Pull each line holding the word "bottom" from the data.

Segment Open

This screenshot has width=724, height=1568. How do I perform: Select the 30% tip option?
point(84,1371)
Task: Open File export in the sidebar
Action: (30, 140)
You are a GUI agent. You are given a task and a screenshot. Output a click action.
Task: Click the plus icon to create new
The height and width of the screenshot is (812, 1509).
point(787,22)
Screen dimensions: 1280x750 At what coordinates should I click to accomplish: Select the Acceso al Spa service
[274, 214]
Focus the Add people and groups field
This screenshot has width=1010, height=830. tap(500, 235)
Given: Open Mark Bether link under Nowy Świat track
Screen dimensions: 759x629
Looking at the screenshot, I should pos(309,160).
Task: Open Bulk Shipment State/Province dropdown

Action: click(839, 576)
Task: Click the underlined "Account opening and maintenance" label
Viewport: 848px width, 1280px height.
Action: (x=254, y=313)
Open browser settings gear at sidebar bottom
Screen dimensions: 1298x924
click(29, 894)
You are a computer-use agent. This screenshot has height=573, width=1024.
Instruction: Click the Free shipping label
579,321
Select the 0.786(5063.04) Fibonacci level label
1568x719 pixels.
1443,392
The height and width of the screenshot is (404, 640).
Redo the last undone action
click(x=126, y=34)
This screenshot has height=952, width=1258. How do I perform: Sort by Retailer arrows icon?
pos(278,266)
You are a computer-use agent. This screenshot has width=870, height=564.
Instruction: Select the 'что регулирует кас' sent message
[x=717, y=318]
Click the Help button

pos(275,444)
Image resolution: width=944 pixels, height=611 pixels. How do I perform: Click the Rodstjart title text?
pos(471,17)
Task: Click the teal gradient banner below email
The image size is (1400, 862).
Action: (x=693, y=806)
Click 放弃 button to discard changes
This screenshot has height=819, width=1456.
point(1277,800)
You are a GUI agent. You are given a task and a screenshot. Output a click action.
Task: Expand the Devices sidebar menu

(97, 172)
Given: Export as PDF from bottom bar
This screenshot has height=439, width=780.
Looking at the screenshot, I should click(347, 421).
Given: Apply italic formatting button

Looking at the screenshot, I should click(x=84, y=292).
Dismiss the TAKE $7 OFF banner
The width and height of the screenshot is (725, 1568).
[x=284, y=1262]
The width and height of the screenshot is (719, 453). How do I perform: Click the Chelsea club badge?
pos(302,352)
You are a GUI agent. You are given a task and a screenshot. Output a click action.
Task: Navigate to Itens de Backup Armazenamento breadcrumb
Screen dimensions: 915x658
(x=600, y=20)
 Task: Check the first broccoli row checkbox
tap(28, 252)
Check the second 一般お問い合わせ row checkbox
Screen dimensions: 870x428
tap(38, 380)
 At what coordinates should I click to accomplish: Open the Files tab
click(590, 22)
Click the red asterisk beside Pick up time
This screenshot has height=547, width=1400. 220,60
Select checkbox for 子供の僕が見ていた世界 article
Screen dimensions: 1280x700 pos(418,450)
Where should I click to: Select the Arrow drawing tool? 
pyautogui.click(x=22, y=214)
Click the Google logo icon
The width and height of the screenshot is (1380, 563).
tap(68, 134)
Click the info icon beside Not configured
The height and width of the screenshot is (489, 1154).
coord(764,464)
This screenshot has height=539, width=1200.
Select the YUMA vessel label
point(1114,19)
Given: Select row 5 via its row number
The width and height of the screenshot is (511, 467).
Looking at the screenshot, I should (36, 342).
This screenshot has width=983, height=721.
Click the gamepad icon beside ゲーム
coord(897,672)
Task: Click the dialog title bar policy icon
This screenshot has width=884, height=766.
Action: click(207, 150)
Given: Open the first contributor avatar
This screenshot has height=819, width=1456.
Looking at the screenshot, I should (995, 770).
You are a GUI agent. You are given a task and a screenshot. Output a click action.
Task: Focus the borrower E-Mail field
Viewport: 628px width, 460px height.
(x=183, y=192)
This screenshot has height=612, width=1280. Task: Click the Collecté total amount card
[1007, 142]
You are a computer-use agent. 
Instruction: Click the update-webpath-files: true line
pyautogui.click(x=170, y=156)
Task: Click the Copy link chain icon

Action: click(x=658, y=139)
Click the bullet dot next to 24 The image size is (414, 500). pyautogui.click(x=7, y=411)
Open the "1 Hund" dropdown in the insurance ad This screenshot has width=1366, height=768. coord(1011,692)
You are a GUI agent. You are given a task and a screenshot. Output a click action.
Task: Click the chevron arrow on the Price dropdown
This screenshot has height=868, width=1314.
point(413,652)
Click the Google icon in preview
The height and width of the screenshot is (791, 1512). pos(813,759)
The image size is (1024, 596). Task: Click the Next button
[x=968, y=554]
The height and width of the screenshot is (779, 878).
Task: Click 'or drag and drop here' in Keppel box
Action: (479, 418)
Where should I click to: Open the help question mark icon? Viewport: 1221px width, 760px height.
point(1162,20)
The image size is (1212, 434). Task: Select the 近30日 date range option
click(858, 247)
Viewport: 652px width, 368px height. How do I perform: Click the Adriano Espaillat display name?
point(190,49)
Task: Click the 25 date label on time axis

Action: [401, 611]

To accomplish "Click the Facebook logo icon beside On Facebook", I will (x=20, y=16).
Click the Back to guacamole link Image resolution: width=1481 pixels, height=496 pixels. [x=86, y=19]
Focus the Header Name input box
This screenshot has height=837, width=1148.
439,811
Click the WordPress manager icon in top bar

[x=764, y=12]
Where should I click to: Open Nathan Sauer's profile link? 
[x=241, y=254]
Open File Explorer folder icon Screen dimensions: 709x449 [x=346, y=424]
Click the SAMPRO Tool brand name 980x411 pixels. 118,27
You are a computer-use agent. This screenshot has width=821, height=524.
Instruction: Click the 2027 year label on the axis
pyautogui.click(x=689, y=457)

Segment Closed

RESULT OF THE EXERCISE:
Open browser settings gear at sidebar bottom
Given: Export as PDF from bottom bar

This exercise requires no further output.